[Saved entries]
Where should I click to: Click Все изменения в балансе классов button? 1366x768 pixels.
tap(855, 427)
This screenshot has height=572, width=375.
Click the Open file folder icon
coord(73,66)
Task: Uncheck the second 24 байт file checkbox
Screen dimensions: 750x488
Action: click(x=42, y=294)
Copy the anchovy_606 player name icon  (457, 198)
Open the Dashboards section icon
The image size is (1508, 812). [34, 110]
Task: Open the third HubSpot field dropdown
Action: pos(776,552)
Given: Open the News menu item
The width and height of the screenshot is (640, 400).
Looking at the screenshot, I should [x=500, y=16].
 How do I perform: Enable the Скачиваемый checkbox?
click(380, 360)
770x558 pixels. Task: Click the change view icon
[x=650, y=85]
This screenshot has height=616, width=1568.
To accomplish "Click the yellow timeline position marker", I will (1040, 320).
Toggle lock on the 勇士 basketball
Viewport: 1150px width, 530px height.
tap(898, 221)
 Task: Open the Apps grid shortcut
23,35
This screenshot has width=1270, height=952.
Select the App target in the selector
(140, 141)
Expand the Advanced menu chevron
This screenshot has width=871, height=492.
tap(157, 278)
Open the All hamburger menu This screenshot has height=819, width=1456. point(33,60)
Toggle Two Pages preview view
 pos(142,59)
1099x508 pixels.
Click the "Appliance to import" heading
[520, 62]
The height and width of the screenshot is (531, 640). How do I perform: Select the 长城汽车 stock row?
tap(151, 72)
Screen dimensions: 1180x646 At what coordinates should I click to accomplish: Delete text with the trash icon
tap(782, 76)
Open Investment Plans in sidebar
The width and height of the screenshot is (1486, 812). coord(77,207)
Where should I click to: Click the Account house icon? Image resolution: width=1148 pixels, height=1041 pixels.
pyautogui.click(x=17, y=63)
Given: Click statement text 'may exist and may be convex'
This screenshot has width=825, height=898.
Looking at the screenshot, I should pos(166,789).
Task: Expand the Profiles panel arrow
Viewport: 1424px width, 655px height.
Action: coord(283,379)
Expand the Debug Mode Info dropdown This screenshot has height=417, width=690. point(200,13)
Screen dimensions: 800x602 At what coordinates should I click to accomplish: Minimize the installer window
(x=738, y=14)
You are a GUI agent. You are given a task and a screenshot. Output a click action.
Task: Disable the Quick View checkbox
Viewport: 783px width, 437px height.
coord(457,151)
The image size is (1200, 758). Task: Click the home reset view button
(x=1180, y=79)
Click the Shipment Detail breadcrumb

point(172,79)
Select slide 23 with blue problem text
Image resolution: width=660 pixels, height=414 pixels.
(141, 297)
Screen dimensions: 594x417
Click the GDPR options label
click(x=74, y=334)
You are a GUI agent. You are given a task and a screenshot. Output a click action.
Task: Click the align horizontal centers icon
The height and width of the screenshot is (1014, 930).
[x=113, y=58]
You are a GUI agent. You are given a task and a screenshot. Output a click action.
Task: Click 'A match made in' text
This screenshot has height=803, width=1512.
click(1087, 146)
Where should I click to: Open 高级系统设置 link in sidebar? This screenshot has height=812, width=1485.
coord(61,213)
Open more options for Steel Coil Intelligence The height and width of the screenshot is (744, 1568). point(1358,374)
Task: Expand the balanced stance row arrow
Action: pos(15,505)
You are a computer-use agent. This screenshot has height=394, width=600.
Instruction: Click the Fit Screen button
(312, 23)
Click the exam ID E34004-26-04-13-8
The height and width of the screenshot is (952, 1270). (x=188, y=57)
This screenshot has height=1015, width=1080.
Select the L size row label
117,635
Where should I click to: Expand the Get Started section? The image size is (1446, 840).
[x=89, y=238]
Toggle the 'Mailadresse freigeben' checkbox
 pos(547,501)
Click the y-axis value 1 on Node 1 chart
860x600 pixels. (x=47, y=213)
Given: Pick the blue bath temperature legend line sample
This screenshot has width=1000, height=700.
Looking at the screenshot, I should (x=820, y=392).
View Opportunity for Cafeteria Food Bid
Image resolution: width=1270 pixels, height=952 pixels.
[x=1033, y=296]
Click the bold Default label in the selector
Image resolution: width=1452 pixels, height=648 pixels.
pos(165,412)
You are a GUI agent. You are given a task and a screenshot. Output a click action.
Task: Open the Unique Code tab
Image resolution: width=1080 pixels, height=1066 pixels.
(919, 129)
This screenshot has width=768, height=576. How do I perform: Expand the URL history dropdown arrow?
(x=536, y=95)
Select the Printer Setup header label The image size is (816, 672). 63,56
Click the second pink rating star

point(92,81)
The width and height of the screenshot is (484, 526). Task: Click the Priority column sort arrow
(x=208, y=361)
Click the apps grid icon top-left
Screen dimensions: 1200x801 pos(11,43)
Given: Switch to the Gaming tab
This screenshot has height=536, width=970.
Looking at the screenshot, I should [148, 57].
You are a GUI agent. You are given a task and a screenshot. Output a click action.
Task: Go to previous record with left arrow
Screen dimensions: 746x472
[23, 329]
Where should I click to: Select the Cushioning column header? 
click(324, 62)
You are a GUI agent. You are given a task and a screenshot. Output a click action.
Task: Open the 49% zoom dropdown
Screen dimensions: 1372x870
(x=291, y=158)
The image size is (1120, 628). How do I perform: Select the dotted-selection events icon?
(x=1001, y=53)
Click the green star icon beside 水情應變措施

What is expected =>
Look for the line that contains "Screen dimensions: 1372x870" in the entries above. Set it down, along with all later lines, exactly as written.

Task output =>
Screen dimensions: 1372x870
(x=291, y=158)
The image size is (1120, 628). How do I perform: Select the dotted-selection events icon?
(x=1001, y=53)
Click the green star icon beside 水情應變措施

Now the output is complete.